It's when people stop paying the bills that slower growth becomes worrying, when interest-bearing advances on credit cards start rising faster than overall balances or advances past 90-days due start to increase. We are not seeing that.
The "trouble" view of the economy is being shaped by various leading indicators and accentuated by political posturing.
Leading economic indicators such as business surveys on growth, investment and hiring expectations (we exclude business confidence from the group because it is politically biased) are a critical tool to assess where the economy is headed. They are timely and they need to be followed.
They are showing a clear slowdown in economic momentum. Investment intentions are worrying weak. Typically, the various surveys tend to be more concurrent than truly leading. They give a read on growth now, as opposed to the future.
It may well be that in the current instance they are more leading as firms really look to the future, which would explain why the readings are not translating into economic reality - yet.
But they are also sentiment-based indicators and can sometimes simply divorce from reality.
Xero's Small Business Insights data showed an economy performing well for the March quarter, when the data was first released in May.
The data showed similar readings for the June quarter and growth in real gross domestic product surpassed expectations.
Readings for July and August show the economy trucked along reasonably well, though with more caution apparent on the hiring front.
The data looks in the rear-view mirror. But getting paid and cashflow are the lifeblood of any business and any economy. When an economy slows, or hits the skids, you'd expect to see cashflow deteriorate and payment terms extended or drawn out. The movement is slow at first but gathers steam. Such movements are signals of a clear turning point of the worrying variety.
The average days overdue for an invoice is showing a decline. Businesses are paying their bills more quickly (or less late as invoices are paid, on average, eight days late). Average days to pay an invoice is showing an improving trend. Payment times have been falling across seven, 14, 20, 30, and 60-day payment terms. That's hardly the sign of an economy in trouble. In fact, it's the reverse.
The average firm sent out more invoices in August 2018 than August 2017. The dollar amount may differ, but more invoices typically means firms are doing more and that's called growth.
More firms were cash-flow negative in August than positive. At face value that's a worry. But August is provisional tax month for a lot of businesses and that can drain cashflow. What is notable is that fewer firms were cashflow-negative in August this year than in August 2017.

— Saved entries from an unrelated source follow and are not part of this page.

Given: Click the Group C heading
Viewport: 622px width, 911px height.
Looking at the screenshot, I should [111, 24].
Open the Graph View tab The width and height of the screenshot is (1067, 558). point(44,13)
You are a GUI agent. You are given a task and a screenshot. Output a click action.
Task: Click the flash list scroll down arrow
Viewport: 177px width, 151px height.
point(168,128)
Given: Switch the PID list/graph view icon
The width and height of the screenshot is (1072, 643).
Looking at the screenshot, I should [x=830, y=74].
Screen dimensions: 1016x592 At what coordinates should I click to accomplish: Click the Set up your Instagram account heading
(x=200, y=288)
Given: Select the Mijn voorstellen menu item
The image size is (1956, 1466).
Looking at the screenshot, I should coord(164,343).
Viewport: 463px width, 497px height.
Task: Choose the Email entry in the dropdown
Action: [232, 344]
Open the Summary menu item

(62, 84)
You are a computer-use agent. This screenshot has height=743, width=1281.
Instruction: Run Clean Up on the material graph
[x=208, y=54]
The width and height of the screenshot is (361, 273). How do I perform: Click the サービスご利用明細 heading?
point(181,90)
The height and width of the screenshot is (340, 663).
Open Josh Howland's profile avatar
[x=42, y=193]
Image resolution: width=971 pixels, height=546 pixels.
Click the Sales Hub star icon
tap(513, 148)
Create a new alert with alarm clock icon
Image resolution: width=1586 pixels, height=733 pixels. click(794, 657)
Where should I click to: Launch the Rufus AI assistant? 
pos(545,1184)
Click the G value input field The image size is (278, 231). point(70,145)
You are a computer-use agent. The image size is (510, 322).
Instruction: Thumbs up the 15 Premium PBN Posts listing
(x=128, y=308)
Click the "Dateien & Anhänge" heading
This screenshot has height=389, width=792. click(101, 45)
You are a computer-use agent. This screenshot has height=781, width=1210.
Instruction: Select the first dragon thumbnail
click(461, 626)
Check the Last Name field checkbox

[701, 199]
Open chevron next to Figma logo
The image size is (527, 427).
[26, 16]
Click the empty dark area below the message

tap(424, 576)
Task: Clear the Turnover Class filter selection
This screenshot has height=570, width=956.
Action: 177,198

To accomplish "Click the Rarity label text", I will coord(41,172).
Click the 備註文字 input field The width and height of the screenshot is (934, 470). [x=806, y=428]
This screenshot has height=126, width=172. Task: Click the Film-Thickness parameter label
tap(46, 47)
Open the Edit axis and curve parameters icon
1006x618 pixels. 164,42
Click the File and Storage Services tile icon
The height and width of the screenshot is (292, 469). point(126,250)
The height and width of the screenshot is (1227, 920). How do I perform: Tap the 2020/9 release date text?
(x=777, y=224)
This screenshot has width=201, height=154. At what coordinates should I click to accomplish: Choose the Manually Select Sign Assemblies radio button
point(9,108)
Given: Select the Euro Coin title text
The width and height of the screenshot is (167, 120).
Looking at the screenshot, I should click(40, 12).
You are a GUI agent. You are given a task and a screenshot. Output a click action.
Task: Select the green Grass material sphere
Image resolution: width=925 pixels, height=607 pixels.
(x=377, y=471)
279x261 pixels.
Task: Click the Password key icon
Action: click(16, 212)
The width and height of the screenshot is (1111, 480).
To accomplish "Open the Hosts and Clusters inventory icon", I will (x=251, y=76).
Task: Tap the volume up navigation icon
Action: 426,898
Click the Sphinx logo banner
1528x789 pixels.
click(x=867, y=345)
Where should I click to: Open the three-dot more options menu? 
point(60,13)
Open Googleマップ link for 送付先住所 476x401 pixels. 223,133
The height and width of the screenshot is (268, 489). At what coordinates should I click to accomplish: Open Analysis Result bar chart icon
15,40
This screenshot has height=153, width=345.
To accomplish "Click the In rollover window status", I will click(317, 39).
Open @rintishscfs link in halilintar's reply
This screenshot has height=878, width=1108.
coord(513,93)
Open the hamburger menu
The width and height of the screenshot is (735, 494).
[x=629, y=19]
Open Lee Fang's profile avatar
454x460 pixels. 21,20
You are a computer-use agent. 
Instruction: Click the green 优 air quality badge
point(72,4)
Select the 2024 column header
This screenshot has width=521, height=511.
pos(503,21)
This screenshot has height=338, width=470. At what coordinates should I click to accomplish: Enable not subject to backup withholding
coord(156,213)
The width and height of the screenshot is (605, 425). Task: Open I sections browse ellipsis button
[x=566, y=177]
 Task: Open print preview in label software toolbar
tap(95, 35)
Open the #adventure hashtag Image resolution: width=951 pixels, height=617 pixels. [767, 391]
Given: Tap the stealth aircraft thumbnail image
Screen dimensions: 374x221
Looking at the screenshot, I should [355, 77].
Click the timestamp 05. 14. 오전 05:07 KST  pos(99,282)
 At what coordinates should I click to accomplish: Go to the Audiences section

That being said, some elements of caution are apparent in the Xero Small Business Insights data, though. Hiring figures show a sharp deceleration in momentum.
Annual growth in employment has slowed to 5.4 per cent, still strong on the face of it, but a sharp slowdown on years prior when small-business employment was rocketing. Hiring has contracted in two of the past three months.
Growth in employees, per organisation, has slowed to be barely above zero.
Small business demand for staff is being tempered. This may reflect difficulty finding skilled labour (cited as one of businesses' biggest challenges) or uncertainty over the Government's labour-relations policy.
A battle royale is opening at present between cautionary leading indicators such as the ANZ Business Outlook Survey (softness in firms' own activity expectations, investment and hiring intentions), the New Zealand Institute of Economic Research Quarterly Survey of Business Opinion, softening consumer confidence, and an array of hard data indicators which still show good momentum. The former group are timely, whereas the latter comes with a lag.
Whether firms are paying the bills quicker or slower is one of the key pieces of hard data to watch. It may be a little behind the leading indicators, timing wise. But if the economy had softened up as much as the various surveys imply, you'd expect to see the time taken to pay a bill would be increasing and flagging a worrying turning point had been reached. That's not happened - yet.
That doesn't mean the economy might not have slowed up (it is in the process of doing so) or we can ignore some key risks. The global scene is worrying on that front, and businesses need more clarity from Government over economic direction.
But don't confuse a tempering in momentum, and clear risks on the horizon, with the use of the term downturn. That's a word that is being thrown around too much.
• Cameron Bagrie is the managing director of Bagrie Economics.